##### Data to use #####
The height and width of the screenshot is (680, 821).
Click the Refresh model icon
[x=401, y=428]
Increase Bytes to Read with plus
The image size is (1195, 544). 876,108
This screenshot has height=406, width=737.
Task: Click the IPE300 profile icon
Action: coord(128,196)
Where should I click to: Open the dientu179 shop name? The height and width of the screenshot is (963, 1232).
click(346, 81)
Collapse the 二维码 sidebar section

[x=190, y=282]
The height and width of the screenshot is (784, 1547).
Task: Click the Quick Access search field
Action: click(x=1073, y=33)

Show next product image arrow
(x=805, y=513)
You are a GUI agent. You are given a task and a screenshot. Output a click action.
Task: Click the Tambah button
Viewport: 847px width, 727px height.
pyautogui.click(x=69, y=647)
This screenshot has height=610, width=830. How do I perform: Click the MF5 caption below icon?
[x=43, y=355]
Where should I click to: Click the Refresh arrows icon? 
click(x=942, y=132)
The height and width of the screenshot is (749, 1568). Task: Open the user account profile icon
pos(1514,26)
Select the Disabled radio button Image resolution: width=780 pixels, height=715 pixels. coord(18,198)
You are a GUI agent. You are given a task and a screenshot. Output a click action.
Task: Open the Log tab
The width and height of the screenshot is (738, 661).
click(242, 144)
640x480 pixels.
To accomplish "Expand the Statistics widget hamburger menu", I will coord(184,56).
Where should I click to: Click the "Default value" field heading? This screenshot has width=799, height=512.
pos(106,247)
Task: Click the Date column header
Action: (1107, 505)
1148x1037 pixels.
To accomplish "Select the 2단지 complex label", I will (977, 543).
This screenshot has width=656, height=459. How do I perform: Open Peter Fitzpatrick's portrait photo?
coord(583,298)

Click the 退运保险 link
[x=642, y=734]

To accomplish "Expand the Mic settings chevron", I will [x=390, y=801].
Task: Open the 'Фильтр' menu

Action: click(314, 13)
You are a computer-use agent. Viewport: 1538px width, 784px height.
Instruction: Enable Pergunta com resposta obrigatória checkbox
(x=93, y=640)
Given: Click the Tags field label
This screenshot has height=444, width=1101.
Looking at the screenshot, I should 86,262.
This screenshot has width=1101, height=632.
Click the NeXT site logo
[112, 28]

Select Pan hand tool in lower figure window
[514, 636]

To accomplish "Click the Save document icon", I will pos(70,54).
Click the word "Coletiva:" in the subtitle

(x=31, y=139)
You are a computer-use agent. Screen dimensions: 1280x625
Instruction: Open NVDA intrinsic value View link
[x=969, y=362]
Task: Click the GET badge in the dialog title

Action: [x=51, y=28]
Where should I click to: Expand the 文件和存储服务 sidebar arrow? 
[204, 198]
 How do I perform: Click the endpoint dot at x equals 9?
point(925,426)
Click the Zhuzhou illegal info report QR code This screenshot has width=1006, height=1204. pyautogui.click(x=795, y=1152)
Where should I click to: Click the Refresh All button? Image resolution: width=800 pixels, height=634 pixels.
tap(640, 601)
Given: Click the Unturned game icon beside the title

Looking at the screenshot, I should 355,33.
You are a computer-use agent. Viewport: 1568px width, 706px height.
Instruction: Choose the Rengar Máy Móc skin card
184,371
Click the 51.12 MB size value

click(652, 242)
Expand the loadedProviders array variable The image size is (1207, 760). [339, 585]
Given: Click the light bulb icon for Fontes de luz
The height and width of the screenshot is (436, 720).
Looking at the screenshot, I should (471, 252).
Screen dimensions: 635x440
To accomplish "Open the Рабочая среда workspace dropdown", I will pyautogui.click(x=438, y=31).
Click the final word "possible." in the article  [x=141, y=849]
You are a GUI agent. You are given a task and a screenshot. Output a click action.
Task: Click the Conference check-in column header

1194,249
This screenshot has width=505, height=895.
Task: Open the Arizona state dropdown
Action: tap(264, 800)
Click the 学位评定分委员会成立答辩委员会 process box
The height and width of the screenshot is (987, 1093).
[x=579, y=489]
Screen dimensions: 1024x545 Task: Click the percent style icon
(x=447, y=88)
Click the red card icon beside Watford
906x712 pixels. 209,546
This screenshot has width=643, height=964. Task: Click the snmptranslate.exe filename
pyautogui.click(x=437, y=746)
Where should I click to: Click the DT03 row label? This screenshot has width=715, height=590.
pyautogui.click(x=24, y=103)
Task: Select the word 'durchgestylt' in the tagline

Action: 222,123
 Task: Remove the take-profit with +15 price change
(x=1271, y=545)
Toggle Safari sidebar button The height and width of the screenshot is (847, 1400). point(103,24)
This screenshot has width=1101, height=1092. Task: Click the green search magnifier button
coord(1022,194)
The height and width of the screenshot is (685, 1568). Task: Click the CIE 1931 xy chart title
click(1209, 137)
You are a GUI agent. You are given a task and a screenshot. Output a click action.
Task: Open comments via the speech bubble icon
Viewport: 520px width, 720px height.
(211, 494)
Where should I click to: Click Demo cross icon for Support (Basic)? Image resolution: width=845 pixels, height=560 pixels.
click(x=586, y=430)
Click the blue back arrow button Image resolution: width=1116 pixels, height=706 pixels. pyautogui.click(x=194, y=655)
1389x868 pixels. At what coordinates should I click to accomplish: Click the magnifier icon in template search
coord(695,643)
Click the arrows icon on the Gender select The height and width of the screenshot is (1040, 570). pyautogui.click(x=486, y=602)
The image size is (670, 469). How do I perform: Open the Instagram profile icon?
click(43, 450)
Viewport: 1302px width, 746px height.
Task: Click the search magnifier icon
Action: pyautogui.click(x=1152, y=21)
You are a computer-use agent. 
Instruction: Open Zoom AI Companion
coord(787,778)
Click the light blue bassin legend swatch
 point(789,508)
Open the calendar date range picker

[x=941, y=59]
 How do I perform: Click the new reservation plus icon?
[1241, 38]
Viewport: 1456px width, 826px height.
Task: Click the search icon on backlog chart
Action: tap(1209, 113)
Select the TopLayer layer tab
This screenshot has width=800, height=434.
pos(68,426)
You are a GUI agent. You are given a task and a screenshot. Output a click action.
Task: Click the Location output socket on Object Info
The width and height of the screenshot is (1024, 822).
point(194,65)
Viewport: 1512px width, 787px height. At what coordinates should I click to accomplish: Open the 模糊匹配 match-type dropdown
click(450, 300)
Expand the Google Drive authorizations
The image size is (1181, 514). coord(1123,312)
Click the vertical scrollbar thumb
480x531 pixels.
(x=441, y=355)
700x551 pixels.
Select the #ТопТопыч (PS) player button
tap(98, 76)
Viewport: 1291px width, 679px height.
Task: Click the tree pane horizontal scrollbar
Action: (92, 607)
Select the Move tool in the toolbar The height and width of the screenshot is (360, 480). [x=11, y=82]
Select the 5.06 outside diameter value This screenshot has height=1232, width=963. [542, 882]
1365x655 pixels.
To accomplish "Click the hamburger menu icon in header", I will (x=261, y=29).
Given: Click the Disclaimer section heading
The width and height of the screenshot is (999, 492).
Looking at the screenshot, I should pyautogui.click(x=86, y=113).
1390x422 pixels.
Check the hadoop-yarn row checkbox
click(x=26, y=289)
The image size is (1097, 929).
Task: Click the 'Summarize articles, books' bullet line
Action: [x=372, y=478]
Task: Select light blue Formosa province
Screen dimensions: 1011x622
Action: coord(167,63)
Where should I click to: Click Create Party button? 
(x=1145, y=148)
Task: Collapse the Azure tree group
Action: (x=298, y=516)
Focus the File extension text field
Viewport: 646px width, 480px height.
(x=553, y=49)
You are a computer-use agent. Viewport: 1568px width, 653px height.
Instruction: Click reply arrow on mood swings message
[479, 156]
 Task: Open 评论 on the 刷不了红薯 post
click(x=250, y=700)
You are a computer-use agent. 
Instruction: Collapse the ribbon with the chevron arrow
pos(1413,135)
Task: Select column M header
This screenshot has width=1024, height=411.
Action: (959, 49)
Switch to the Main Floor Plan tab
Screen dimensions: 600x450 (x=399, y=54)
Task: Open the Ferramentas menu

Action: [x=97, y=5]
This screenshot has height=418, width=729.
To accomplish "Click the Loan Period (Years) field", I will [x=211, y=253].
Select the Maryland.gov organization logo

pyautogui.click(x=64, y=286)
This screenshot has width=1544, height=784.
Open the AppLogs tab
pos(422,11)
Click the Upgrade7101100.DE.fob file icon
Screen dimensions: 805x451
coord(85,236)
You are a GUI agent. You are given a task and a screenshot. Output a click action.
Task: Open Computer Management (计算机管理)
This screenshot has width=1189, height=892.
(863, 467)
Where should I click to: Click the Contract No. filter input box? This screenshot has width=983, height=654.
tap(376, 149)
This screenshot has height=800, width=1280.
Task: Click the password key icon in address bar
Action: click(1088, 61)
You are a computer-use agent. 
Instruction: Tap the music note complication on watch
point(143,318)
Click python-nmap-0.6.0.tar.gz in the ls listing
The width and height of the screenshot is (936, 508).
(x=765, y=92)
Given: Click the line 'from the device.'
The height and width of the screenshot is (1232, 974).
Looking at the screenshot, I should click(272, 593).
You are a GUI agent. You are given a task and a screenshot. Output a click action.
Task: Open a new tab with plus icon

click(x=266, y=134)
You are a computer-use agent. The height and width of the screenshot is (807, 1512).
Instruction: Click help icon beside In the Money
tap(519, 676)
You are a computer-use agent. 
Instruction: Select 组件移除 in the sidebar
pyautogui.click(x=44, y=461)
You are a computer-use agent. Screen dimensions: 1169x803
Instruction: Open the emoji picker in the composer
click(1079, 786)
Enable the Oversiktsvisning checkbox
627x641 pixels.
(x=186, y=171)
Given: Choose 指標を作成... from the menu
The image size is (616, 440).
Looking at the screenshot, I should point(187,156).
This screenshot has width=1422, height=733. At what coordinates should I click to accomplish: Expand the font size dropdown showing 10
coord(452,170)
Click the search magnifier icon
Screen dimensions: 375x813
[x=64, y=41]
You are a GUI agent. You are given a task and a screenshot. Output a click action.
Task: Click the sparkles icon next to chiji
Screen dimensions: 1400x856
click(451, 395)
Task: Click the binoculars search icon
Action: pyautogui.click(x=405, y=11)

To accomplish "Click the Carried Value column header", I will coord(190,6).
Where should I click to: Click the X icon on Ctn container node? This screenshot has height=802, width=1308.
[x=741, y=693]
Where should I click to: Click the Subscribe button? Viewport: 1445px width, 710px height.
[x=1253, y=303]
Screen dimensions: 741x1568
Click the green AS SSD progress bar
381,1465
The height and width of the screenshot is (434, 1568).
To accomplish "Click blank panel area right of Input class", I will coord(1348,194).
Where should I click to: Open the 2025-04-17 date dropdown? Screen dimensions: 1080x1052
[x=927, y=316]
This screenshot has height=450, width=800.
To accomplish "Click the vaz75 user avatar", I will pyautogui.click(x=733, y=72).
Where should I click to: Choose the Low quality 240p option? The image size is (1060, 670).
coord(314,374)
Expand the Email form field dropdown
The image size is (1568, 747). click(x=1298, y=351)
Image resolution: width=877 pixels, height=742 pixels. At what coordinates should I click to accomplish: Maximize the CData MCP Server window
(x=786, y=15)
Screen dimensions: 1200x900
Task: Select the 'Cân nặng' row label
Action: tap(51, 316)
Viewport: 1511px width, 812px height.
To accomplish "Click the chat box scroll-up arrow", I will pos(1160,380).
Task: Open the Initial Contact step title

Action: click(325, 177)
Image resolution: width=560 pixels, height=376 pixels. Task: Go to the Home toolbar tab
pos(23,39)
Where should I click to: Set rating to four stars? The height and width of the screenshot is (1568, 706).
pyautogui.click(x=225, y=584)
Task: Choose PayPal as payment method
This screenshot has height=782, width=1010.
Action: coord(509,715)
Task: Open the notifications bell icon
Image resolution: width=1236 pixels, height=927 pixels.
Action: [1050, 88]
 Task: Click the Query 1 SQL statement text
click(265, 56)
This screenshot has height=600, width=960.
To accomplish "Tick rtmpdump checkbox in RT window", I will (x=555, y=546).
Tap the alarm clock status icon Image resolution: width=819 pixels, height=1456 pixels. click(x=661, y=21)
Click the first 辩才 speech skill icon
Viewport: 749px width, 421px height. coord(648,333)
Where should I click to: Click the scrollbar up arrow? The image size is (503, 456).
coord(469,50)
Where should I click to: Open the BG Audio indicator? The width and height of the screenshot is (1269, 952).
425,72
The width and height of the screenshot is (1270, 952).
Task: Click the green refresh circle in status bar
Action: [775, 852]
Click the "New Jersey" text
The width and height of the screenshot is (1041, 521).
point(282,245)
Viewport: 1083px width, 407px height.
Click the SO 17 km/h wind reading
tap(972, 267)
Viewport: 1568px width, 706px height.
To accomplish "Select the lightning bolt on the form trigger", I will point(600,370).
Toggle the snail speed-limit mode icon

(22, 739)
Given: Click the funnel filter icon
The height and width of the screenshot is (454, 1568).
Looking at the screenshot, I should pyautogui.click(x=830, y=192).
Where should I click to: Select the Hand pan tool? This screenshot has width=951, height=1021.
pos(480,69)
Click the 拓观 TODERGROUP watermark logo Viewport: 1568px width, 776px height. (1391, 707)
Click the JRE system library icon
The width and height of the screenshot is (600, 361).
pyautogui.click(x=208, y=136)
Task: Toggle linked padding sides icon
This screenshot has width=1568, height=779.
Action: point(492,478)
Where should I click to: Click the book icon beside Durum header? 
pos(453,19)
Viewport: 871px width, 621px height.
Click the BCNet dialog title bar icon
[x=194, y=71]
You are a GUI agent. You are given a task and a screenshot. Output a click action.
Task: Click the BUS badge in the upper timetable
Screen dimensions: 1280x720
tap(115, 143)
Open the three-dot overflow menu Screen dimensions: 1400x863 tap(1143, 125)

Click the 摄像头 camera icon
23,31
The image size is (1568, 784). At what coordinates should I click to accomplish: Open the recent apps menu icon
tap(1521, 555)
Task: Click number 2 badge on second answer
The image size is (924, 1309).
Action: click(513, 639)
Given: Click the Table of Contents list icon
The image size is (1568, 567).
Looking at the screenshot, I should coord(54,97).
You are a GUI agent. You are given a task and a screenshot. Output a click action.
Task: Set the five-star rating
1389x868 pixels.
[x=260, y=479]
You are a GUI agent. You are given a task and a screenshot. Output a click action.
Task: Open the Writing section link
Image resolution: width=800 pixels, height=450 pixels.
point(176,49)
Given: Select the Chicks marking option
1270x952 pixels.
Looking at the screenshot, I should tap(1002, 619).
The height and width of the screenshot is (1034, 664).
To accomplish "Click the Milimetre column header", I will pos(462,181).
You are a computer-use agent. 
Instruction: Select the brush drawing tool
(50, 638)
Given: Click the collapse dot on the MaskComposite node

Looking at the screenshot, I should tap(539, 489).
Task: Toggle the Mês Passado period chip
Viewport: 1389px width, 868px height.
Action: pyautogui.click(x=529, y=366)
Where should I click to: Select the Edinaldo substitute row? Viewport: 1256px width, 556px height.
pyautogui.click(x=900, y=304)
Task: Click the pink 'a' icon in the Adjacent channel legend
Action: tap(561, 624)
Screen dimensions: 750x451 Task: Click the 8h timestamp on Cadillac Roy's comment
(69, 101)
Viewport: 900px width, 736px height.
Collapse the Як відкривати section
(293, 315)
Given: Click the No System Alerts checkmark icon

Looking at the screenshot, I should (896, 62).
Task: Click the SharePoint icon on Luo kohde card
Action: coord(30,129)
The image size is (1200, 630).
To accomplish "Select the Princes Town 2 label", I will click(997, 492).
#####
→ The problem:
For the string "hamburger", go through the entries above and copy each line where it occurs.

→ Written answer:
To accomplish "Expand the Statistics widget hamburger menu", I will coord(184,56).
To accomplish "Click the hamburger menu icon in header", I will (x=261, y=29).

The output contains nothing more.